There is an adage: “Every book should be a blog post.”

I disagree with this adage as a general rule, but one specific context where it does seem fairly true is self-help books. Books in or close to the self-help domain seem reliably to be horribly padded, excessively anecdote-laden, and generally somewhat mawkish.

But they’re so damn attractive, though. They promise so much, and some seem to have the capacity to be generally transformative to those best-suited to hearing their advice. There’s a decent list of 10 or so self-help-ish books whose insights I’d genuinely like to have (in expectation), if I didn’t have to wade through a self-help book to get them.

This combination of traits makes self-help books prime candidates for blogification.
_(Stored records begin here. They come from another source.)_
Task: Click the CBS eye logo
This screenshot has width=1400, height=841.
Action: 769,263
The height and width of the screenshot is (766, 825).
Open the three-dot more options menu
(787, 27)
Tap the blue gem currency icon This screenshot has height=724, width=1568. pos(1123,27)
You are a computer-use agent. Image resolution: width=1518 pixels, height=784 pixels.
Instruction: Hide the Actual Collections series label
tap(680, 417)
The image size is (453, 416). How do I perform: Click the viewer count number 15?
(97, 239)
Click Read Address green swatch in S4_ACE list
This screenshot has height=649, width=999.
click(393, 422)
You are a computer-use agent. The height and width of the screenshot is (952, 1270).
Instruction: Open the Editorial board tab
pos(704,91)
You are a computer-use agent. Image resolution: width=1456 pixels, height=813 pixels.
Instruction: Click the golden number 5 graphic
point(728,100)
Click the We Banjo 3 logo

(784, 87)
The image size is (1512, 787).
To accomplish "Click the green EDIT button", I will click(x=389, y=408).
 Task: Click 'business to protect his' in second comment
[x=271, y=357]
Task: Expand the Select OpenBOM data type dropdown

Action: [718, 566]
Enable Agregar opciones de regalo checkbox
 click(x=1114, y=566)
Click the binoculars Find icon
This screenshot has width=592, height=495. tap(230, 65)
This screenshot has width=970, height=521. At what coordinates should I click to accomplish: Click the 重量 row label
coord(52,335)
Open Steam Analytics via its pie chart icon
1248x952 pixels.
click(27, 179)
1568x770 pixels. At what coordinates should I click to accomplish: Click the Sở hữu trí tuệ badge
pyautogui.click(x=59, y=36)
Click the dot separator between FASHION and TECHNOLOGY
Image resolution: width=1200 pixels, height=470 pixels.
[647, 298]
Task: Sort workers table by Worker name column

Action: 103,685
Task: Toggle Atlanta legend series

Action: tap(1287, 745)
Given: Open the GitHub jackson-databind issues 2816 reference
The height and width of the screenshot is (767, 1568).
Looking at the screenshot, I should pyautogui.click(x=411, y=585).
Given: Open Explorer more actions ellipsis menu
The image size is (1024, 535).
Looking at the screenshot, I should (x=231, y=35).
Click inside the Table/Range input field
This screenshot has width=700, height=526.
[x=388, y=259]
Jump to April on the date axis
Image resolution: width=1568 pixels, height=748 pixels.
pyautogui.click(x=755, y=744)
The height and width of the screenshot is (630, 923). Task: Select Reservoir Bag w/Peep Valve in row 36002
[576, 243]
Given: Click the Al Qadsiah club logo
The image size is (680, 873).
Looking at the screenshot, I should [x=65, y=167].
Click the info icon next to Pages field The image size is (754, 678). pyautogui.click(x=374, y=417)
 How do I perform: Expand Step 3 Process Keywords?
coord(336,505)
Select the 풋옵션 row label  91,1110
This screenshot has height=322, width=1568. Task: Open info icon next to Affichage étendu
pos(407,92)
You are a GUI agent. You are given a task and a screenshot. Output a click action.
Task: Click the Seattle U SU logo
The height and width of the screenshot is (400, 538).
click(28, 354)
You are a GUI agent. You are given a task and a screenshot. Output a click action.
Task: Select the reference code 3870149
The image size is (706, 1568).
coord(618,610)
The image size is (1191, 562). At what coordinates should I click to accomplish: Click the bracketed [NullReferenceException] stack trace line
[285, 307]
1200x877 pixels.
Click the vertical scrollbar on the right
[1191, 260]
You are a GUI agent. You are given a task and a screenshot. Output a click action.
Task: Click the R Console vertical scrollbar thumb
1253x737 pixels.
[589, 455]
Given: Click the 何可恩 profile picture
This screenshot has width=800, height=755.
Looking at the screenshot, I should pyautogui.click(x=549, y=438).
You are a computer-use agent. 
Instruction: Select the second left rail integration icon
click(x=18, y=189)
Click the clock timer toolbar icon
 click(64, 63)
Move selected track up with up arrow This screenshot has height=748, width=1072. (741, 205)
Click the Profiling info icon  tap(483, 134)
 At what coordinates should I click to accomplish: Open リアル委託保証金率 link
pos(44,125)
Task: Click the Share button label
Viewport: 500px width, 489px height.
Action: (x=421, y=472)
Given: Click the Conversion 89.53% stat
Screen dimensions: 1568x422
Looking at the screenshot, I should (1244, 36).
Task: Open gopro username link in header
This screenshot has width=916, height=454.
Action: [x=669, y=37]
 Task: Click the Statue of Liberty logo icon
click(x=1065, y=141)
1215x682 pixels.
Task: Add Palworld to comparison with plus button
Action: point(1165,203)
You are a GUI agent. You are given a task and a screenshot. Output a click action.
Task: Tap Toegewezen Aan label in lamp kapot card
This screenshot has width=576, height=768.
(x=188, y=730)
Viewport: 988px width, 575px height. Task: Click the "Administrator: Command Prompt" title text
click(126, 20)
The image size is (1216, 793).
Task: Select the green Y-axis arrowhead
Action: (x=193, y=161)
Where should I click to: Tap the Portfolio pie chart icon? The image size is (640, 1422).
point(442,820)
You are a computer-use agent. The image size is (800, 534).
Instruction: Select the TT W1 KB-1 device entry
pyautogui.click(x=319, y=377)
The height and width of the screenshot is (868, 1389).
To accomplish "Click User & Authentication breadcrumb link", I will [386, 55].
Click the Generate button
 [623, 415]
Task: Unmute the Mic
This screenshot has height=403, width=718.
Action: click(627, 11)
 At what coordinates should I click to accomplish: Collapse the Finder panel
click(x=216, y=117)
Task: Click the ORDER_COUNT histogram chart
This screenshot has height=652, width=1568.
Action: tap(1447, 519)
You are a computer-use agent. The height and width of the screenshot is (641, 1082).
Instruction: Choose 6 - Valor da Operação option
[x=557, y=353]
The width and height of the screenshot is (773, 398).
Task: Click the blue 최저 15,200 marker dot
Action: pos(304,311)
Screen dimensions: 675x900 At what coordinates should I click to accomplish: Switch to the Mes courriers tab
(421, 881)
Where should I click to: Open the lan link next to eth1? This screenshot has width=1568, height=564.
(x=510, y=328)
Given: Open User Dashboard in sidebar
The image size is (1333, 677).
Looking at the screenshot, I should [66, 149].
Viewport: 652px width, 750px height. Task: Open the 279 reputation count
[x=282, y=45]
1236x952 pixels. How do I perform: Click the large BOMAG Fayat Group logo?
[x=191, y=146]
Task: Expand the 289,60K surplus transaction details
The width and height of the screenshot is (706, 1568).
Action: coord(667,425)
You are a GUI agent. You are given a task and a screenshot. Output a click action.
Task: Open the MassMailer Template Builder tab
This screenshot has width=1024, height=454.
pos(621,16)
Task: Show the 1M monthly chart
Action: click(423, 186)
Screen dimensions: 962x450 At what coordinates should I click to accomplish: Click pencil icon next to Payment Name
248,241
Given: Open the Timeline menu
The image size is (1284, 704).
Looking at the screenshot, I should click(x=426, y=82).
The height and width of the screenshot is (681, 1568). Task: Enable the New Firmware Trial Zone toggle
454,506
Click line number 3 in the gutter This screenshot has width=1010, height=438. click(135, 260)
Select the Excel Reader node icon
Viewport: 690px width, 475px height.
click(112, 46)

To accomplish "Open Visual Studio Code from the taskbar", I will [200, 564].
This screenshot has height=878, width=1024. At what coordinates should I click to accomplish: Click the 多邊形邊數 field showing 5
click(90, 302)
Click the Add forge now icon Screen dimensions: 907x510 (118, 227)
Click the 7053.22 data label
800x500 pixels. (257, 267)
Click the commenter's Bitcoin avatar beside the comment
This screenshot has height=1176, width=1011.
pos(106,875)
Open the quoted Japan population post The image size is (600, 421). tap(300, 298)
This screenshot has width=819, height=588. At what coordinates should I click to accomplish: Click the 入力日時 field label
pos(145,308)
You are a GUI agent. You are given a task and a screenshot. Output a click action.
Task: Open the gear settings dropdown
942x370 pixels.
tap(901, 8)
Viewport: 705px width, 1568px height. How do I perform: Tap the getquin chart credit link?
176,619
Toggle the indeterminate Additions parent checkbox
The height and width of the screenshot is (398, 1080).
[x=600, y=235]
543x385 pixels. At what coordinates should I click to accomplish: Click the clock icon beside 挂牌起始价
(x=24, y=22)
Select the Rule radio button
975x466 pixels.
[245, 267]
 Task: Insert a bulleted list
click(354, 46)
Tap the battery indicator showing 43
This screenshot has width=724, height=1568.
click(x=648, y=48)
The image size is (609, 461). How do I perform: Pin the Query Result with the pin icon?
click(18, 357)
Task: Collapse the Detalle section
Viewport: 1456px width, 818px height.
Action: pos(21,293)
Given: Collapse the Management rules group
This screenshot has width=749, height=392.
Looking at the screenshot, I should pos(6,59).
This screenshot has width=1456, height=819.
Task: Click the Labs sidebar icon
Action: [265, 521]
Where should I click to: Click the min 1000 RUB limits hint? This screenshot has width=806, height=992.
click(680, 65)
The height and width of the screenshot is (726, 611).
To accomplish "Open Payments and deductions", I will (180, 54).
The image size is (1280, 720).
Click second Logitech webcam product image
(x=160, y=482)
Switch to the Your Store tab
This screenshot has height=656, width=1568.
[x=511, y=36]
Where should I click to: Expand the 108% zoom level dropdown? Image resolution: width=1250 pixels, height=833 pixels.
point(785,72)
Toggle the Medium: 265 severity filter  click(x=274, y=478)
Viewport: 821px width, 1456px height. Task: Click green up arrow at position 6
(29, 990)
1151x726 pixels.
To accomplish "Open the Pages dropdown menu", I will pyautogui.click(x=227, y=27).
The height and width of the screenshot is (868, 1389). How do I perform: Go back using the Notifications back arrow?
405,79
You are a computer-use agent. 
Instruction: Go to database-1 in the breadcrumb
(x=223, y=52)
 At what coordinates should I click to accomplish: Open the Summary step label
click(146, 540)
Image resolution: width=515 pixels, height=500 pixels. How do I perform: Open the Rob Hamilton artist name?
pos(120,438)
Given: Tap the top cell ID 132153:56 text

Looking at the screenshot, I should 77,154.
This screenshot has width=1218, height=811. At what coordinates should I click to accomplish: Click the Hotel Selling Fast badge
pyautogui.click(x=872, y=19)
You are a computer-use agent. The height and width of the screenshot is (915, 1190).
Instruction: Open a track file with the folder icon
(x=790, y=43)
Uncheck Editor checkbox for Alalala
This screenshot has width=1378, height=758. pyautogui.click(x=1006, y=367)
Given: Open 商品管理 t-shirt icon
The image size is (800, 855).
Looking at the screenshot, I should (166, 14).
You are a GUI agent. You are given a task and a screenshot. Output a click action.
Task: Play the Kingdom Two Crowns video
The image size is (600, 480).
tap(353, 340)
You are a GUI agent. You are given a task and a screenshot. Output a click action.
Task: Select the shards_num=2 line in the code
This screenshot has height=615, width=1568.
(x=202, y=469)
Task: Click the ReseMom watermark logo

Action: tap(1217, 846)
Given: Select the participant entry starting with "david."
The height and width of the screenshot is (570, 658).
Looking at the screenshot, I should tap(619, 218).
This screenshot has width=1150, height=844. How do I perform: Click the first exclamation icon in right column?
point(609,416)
But any old summary post won’t do; a lot of blog-post summaries of books manage to be just as badly written and excessively hype-y as the original while also being too short, vague or unconvincing to be helpful.

What we ideally want is some resource accumulating longer-form, high-quality (think Slate-Star-Codex-level) summaries of self-help books, from trustworthy authors who we can expect to apply some basic due-diligence to the claims being made.

Some day I may get around to co-ordinating a project like this (with enough interested parties we could cover a lot of books in a fairly short space of time) but in the meantime: what are some particularly good summaries of self-help (or self-help-adjacent) books you think more LessWrong readers should read?